FILE - This Aug. 4, 2015 file photo, flowers bloom in front of the Salt Lake Temple, at Temple Square, in Salt Lake City. The Church of Jesus Christ of Latter-day Saints is repealing rules unveiled in 2015 that banned baptisms for children of gay parents and made gay marriage a sin worthy of expulsion. The surprise announcement Thursday, April 4, 2019, by the faith widely known as the Mormon church reverses rules that triggered widespread condemnations from LGBTQ members and their allies. (AP Photo/Rick Bowmer, File)

The Mormon church has filed comments of concern about a current proposal to ban conversion therapy, worried that not enough protections for religious freedom exist in the ban.

(Yes.
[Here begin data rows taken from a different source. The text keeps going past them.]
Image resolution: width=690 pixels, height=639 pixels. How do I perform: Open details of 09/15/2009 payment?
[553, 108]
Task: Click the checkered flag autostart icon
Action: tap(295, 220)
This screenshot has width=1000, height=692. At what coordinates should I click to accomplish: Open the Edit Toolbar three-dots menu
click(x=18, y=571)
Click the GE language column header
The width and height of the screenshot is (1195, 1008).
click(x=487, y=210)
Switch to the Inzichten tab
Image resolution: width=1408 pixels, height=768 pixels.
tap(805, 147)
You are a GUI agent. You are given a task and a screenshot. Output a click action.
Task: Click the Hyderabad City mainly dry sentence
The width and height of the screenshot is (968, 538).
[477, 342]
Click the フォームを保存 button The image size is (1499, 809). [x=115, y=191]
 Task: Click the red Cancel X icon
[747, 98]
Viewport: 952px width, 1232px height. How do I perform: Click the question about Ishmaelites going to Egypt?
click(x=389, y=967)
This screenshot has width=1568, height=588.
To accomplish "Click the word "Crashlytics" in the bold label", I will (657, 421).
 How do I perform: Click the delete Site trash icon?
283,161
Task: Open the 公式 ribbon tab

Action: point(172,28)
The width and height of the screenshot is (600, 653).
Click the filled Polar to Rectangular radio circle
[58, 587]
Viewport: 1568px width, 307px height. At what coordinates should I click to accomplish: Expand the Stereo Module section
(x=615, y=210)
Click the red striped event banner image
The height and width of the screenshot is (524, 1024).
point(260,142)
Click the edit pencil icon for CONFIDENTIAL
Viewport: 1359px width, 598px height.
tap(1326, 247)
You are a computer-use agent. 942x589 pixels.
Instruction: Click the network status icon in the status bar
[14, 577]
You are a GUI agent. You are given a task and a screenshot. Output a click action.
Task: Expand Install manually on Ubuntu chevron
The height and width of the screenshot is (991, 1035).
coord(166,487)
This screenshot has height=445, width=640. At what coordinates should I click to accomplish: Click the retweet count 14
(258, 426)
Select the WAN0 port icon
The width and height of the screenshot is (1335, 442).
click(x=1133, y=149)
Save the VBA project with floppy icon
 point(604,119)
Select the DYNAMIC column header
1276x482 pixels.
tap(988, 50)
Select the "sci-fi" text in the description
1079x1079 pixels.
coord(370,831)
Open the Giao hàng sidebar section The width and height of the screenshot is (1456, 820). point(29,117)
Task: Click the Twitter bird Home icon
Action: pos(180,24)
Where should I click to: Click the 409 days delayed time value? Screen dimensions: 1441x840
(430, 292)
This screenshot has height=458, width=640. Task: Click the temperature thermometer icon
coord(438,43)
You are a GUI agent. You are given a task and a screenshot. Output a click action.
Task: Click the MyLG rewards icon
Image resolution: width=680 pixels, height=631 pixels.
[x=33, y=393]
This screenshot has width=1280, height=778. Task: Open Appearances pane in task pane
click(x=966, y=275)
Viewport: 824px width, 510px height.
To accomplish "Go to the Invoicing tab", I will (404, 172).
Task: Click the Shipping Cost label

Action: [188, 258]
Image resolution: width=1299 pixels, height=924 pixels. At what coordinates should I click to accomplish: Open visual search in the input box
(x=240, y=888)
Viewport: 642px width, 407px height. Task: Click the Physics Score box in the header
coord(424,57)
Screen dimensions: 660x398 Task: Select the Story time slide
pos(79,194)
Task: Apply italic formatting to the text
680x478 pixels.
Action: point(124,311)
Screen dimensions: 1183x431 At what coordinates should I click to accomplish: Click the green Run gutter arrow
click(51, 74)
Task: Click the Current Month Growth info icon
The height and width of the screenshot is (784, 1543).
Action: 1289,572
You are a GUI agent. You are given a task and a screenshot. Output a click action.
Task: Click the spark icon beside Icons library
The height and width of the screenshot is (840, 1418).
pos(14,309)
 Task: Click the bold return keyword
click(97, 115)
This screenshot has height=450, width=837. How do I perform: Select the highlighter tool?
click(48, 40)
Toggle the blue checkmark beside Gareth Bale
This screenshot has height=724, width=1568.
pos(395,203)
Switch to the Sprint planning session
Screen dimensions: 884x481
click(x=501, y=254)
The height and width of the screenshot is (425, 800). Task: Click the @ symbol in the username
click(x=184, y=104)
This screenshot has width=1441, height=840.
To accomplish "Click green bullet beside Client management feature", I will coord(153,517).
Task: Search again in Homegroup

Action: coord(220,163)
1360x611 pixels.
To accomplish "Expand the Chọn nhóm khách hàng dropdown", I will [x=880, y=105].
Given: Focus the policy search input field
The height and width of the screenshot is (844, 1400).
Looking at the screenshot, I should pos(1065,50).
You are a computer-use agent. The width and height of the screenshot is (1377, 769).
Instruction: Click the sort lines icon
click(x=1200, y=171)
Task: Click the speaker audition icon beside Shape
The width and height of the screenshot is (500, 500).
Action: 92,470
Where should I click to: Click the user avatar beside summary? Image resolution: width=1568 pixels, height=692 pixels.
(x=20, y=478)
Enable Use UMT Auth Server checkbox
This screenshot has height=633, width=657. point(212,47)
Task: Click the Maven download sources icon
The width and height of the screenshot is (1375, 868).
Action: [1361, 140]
I’m calling it Mormon. They don’t recognize my transgender child’s identity, so I won’t recognize theirs. No, I’m not nice. Not on this).

Freedom to do what? Freedom to abuse children? Because every respectable mental health professional recognizes conversion therapy as abuse.

Further, it is futile. Conversion therapy only produces more trauma, more suicide attempts, more harm.

Banning conversion therapy for children is no more a violation of religious freedom than any other law preventing child abuse.

Speaking up against a ban of this horrible “therapy,” even if it’s couched in words of “religious freedom,” is hurtful beyond measure to the LGBTQ community, some of whom wish to remain true to the Mormon church.

LGBTQ folks are not broken. They don’t need to be fixed. The Mormon church does not get to run roughshod over Utah’s government, either.